# BRANO PROPOSTO
+ + + + + + +

Come è nato Iskon e qual è l’origine e il significato del nome?
La parola iskon indica l’inizio di qualcosa, la fonte da cui tutto ha origine, la radice di ogni cosa. In serbocroato il termine ha una sfumatura arcaica e poetica, evocando la formula biblica “in principio…” o l’incipit delle fiabe “c’era una volta…”.
Ci siamo conosciuti durante gli studi universitari, tra il 1999 e il 2000. Erano tempi difficili: il Paese era appena uscito dalla guerra e dalla dittatura, la povertà era diffusa e viaggiare restava complicato. La musica, per noi, è stata un mezzo per restare normali, per sentirsi bene e per affrontare una realtà cupa. Ci ha anche aperto le porte all’estero, permettendoci di partecipare a festival, incontrare altri musicisti e vivere nuove esperienze, proprio come fanno i giovani di ogni tempo.

 

 

 

Tra i tanti strumenti della tradizione balcanica che suonate, ce n’è uno che sentite rappresentare davvero l’essenza del vostro suono?
Domanda difficile! Ne abbiamo scelti due: la frula e il kaval, strumenti a fiato strettamente imparentati e con un antenato comune. Insieme al gusle (violino monocorde), rappresentano gli strumenti tradizionali di base, i più diffusi in tutto il territorio balcanico. La frula e il kaval erano suonati dai pastori durante la custodia delle greggi e, nelle zone rurali, erano utilizzati nei momenti di svago, nei rituali o per accompagnare le danze, spesso insieme alle cornamuse. Il kaval, con il suo suono ruvido e scuro che ricorda la voce umana, è perfetto per accompagnare un cantante o improvvisare melodie alternandosi con altri kaval.
Gli altri strumenti si sono aggiunti solo in seguito: all’inizio, erano questi due a sostenere la voce umana. Gli strumenti moderni “occidentali” arrivarono solo tra la fine dell’Ottocento e gli inizi del Novecento, soprattutto dopo la Grande Guerra.

 

 

 

La vostra missione è mantenere viva e attuale la musica tradizionale. Come reagisce il pubblico di fronte al vostro lavoro di ricerca?

+ + + + + + +

# CONSEGNA
Prosegui, per favore, l'intervista sul gruppo Iskon dopo l'ultima domanda, quella sulla reazione del pubblico. Il materiale non ha alcun ruolo in questo lavoro.

# ELENCO

+ + + + + + +

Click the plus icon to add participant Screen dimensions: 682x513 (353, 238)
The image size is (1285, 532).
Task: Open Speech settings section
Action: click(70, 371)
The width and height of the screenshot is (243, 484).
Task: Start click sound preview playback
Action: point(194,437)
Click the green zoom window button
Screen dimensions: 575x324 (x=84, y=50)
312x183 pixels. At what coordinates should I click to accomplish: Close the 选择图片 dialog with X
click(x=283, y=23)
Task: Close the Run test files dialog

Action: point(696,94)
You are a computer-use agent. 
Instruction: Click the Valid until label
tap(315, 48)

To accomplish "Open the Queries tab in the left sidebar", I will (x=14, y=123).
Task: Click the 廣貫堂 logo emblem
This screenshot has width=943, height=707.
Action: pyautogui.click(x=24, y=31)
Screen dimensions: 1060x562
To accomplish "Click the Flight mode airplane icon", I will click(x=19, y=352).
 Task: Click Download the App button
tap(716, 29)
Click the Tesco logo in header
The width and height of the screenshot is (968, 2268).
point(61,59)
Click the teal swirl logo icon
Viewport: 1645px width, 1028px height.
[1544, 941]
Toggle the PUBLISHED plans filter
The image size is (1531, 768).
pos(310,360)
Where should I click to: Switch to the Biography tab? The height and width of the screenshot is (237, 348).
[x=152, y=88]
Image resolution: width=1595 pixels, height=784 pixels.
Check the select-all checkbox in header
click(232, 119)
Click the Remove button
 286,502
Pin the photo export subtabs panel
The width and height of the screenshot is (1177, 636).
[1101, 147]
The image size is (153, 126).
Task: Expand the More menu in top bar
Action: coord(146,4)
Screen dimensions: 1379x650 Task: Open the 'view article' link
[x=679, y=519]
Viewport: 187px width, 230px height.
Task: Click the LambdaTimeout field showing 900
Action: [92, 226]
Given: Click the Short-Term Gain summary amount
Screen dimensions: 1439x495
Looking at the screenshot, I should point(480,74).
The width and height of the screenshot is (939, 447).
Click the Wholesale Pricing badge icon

+ + + + + + +

# RISPOSTA
Alla gente di solito piace vedere il risultato finale, immediatamente fruibile, perché tutti noi cerchiamo il piacere istantaneo. Raramente si mostra interesse per il lungo e faticoso processo che porta a quel risultato: la ricerca della musica popolare antica richiede tempo e pazienza. Per noi, però, questo è la vera ricompensa, perché è un lavoro che amiamo.
La musica popolare si discute tra musicisti e musicologi, ma anche il pubblico spesso gradisce qualche spiegazione. Perciò, se lo spazio, il tempo e la disponibilità degli ascoltatori lo permettono, durante i concerti diciamo sempre qualche parola su ogni brano. In genere, il pubblico apprezza.
Abbiamo inoltre l’abitudine di adattare le esecuzioni all’atmosfera del luogo e all’energia che gli ascoltatori sanno trasmettere.

 

 

 

Collaborate spesso con artisti internazionali. Alcune di queste collaborazioni hanno avuto un impatto particolarmente significativo sul vostro lavoro?
Nel corso dei suoi 24 anni di attività dell’ensemble, abbiamo incontrato un piccolo cerchio di persone, non tutte provenienti dal mondo della musica popolare, eppure tutte capaci di apprezzare ciò che facciamo, così come noi apprezziamo il loro lavoro.
Durante i festival, ci siamo ritrovati con loro in jam session notturne, al di fuori dei programmi ufficiali: momenti intensi e indimenticabili che hanno profondamente influenzato la nostra visione della musica. Da queste esperienze è nata l’idea di realizzare un album insieme ai nostri amici sparsi in tutto il mondo.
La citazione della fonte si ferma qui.